You must consider several factors. First the brick veneer supported on wood framing will experience greater differential movement than the brick veneer supported on the concrete foundations. The wood support is affected by temperature and moisture movement as well as creep deflection. Because of this, the brick supported on wood must be isolated from the portion of brick supported on concrete foundations. To accomplish this, CABO requires a vertical movement joint between the masonry supported by the concrete foundation and the masonry supported by the wood framing. CABO also limits the deflection of wood supporting brick veneer to 1/600 of the span of the supporting members.
Resistance to water penetration is very critical at the interface between the roof and the bottom of the masonry wall above it. Careful attention must be given to detailing and constructing flashings to prevent water leakage into the roof. The traditional approach to flashing at these interfaces is to use a stepped flashing. Each section of the stepped flashing should consist of a through-wall flashing and a counter flashing. The through-wall flashing section should have sealed end dams on both ends. Upper levels of flashing should overlap lower levels of flashing by at least 4 inches.
The Brick Industry Association, in its Engineering Research Digest titled Support of Exterior Brick Veneer on Wood, suggests three different approaches to supporting masonry on combustible construction. The first is to support the brick veneer by a steel angle that bears directly on roof rafters. The roof rafters must be sized to support the weight of the brick veneer with a deflection less than 1/600 of the span of the supporting member. The steel angle used on top of these supporting members should generally be a minimum 1/4-inch-thick horizontal leg.
The masonry veneer can also bear directly on sheathing material that covers the wood rafters. The BIA recommends that No. 15 asphalt-saturated felt be used between the masonry veneer and the roof sheathing material. Stepped through-wall flashing and counter flashing would be used in the masonry above this point to assure that any water penetrating the masonry drains before it can get to the supporting wood structure.
The third technique is to attach the steel angle directly to the wood studs in the back wall using lag screws.

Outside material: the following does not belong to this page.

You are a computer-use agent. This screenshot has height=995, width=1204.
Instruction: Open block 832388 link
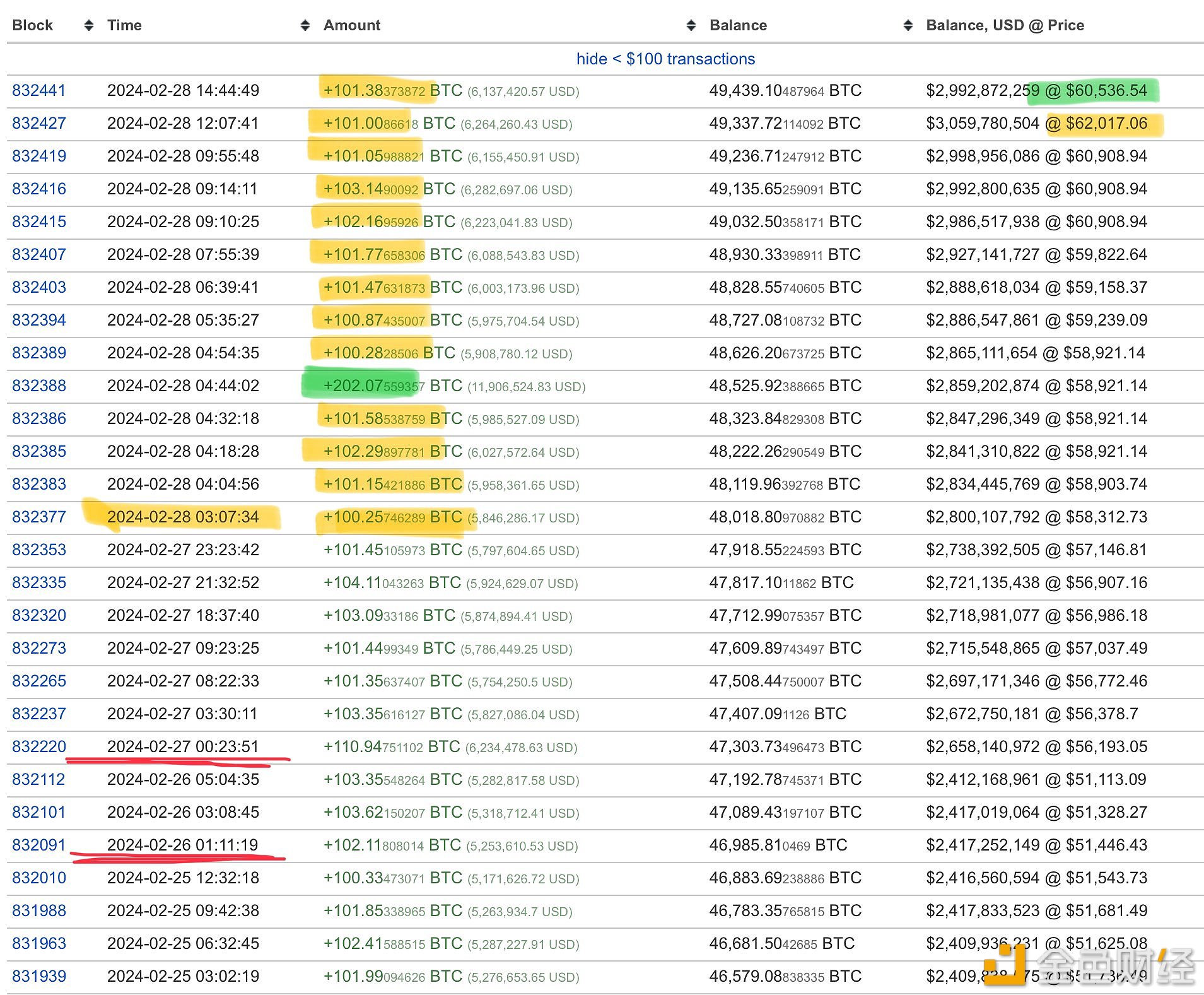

The design of the shelf angle should follow the deflection limitation listed in BIA Technical Note 188. The angle must be able to support the brick veneer with a total deflection limited to the lesser of 1/600 of the span of the angle or 3/10 inch.
The angle rotation should be limited to 1/16 inch. When this approach is taken, there should be a minimum 1/4-inch separation between the bottom of the angle and the roof construction for the single story attachment. The horizontal component friction force between the shelf angle and the brick veneer must be checked to make sure that the brick will not slide down the slope of the roof of the single-story attachment. The maximum slope should be 14 degrees from horizontal, which is roughly a 3-inch rise for a 12-inch run. The BIA recommends that additional resistance to sliding can be achieved by welding 2-inch-long studs with at least 1/2-inch outside diameter to the bottom leg of the angle. These studs would project into the brick cores.